* _Exercise 1_: List the symptoms of too much stress that the text about stress below names.
* _Exercise 2_: According to the text about stress below, how much higher are hospital admissions for stress than in 2007-8?
* _Exercise 3_: Continue the text about stress below from its last sentence.

* _Text passage_:
*** Block opens ***

The big stress out
Many of us at one point or another are likely to feel a bit of stress. In small amounts it can actually be a healthy thing that gets us running to schedule, not missing appointments, studying hard for exams, and so on. It’s only when we encounter too much stress that it can become a problem. Symptoms can include upset stomach, broken sleep, and anxiety.
While stress isn’t seen as a direct cause of more serious physical health conditions such as heart disease or raised blood pressure, experts believe that some of the coping mechanisms people resort to could increase their risk. Things like overeating, or drinking alcohol in an attempt to counteract stress could lead to health problems.
The recent news that hospital admissions for stress are up brings with it a renewed need for education on how to manage stress – not just for individuals but from in a workplace management context as well.
The rise, seven percent up on last year, is significant enough on its own. But when compared with the figures for 2007-8, they are unignorable in scale – a full 47% up on that year. It’s little wonder, then, that many are identifying the cause as being the economic downturn.

*** Block closes ***

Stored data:
*** Block opens ***

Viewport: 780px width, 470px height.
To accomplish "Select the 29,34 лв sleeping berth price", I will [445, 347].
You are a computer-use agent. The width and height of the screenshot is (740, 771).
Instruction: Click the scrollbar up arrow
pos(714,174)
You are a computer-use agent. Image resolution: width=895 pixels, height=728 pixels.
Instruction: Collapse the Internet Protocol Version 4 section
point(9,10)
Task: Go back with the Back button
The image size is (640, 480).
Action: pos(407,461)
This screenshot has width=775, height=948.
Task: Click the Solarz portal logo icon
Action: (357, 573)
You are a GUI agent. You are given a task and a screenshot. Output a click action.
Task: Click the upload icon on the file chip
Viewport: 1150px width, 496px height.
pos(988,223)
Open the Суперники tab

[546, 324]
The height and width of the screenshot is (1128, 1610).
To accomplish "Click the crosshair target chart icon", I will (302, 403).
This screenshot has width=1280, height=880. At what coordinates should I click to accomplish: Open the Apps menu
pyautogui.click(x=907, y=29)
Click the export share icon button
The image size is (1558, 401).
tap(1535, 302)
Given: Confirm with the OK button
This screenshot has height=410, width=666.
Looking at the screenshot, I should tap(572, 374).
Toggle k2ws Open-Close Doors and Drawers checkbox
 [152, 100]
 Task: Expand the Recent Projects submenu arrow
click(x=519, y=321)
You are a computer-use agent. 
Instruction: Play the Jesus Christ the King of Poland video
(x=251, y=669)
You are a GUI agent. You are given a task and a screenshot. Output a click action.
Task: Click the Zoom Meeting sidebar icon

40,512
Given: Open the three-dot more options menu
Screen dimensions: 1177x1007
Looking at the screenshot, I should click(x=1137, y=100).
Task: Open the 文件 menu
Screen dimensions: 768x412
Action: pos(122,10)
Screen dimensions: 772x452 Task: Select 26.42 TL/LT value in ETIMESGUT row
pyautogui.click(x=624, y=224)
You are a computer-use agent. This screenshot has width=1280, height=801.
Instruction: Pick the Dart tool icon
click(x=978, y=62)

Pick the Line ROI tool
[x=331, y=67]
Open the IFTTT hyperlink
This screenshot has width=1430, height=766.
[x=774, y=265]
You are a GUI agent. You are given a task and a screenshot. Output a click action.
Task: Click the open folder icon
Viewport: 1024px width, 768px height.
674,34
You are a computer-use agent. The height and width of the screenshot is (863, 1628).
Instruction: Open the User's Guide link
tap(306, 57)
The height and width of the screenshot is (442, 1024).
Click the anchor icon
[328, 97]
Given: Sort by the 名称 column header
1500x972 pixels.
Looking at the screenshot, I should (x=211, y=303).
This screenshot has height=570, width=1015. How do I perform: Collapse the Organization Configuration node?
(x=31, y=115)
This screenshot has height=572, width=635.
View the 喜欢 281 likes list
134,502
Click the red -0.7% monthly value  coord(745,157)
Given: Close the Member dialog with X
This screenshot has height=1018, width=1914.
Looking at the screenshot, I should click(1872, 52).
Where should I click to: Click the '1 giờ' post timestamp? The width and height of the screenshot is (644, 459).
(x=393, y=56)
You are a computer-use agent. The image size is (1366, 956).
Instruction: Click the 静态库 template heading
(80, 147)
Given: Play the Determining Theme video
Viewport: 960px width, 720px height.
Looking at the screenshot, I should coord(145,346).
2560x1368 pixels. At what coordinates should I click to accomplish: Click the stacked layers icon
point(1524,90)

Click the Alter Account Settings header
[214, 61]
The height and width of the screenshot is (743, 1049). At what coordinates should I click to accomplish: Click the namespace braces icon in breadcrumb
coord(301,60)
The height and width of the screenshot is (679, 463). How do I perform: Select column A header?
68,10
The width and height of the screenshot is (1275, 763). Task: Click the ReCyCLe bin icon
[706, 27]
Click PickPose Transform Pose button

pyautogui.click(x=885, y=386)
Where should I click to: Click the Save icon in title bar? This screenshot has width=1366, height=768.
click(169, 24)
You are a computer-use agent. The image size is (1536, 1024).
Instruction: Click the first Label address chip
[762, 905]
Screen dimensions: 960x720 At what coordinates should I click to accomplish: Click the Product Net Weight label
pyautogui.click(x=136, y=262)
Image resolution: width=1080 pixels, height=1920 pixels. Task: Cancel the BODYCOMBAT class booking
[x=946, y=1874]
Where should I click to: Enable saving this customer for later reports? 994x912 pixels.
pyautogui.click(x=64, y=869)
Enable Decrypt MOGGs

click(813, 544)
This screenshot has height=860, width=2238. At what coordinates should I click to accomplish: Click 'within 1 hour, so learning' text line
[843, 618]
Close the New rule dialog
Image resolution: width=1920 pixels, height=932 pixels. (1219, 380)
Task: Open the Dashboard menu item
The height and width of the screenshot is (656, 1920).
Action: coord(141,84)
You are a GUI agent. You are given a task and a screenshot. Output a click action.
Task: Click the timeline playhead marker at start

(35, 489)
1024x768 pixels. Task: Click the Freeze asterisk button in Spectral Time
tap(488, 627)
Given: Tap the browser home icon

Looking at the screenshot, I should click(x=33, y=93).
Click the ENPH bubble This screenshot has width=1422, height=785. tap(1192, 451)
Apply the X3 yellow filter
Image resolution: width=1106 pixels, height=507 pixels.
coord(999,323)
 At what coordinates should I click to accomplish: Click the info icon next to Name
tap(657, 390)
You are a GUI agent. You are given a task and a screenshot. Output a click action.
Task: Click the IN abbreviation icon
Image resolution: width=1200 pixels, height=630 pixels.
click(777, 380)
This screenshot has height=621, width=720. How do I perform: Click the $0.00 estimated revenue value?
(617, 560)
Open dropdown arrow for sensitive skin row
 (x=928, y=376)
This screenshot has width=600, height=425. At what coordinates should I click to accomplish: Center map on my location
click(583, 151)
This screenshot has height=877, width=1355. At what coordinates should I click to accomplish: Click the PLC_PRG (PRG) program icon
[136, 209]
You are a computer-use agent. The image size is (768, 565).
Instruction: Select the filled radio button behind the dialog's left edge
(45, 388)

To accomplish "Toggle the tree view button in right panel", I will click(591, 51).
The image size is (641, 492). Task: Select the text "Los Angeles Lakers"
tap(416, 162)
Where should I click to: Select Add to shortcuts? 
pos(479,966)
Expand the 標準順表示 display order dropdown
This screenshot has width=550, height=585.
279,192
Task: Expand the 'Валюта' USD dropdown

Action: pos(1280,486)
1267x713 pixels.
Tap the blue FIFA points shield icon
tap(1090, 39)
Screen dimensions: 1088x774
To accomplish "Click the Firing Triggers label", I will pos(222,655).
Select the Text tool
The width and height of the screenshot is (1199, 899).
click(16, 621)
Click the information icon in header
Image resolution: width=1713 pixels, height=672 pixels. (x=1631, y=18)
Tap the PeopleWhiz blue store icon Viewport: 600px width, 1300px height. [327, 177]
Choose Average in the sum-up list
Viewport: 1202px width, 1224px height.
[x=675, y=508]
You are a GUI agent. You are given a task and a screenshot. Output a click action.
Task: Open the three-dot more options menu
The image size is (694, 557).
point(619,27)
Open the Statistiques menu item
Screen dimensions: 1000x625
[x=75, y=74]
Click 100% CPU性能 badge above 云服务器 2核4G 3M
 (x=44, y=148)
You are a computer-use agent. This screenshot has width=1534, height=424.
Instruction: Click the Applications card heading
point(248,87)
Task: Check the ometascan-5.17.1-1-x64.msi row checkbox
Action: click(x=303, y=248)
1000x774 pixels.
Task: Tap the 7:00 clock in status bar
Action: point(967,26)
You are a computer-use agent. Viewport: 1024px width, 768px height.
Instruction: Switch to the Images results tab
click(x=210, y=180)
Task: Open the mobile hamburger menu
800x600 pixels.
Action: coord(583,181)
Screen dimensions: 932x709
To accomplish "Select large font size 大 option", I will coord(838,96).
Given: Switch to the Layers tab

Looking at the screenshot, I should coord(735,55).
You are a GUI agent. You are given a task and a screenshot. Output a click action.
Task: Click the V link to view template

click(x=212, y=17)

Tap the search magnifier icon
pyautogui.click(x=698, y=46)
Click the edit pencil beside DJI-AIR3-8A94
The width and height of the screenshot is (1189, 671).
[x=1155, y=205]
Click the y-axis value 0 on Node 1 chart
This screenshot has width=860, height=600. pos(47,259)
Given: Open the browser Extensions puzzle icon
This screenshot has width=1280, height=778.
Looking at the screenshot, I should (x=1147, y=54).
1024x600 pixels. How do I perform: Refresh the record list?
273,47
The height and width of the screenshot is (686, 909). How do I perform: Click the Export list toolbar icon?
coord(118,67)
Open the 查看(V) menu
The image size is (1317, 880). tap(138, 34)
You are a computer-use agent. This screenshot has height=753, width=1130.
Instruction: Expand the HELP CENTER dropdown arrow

*** Block closes ***

* _Answer 1_: Upset stomach, broken sleep, anxiety

* _Answer 2_: They are 47% higher.

* _Answer 3_:
In the workplace there are of course a number of factors that contribute to stress. Employees can work towards being stress free by managing some of these factors themselves, however for others there may need to be input from management. Things like prioritising workload can be done by individuals, but some organisations will also provide training in this to show people some techniques for helping them manage workloads. There are also charities who provide mental health training for line managers so they can help to identify when members of staff may be anxious or depressed.
The mental Health charity MIND describes the scale of mental health issues at work as ‘the elephant in the room’, and estimate that at any one time, 1 in 6 workers in the UK is experiencing depression, anxiety or stress.
In terms of individual stress busting techniques, there’s a wide range of things you can do such as being active and getting exercise, making sure you get enough sleep, and most importantly – identifying what the stress triggers are and developing responses that don’t involve becoming stressed.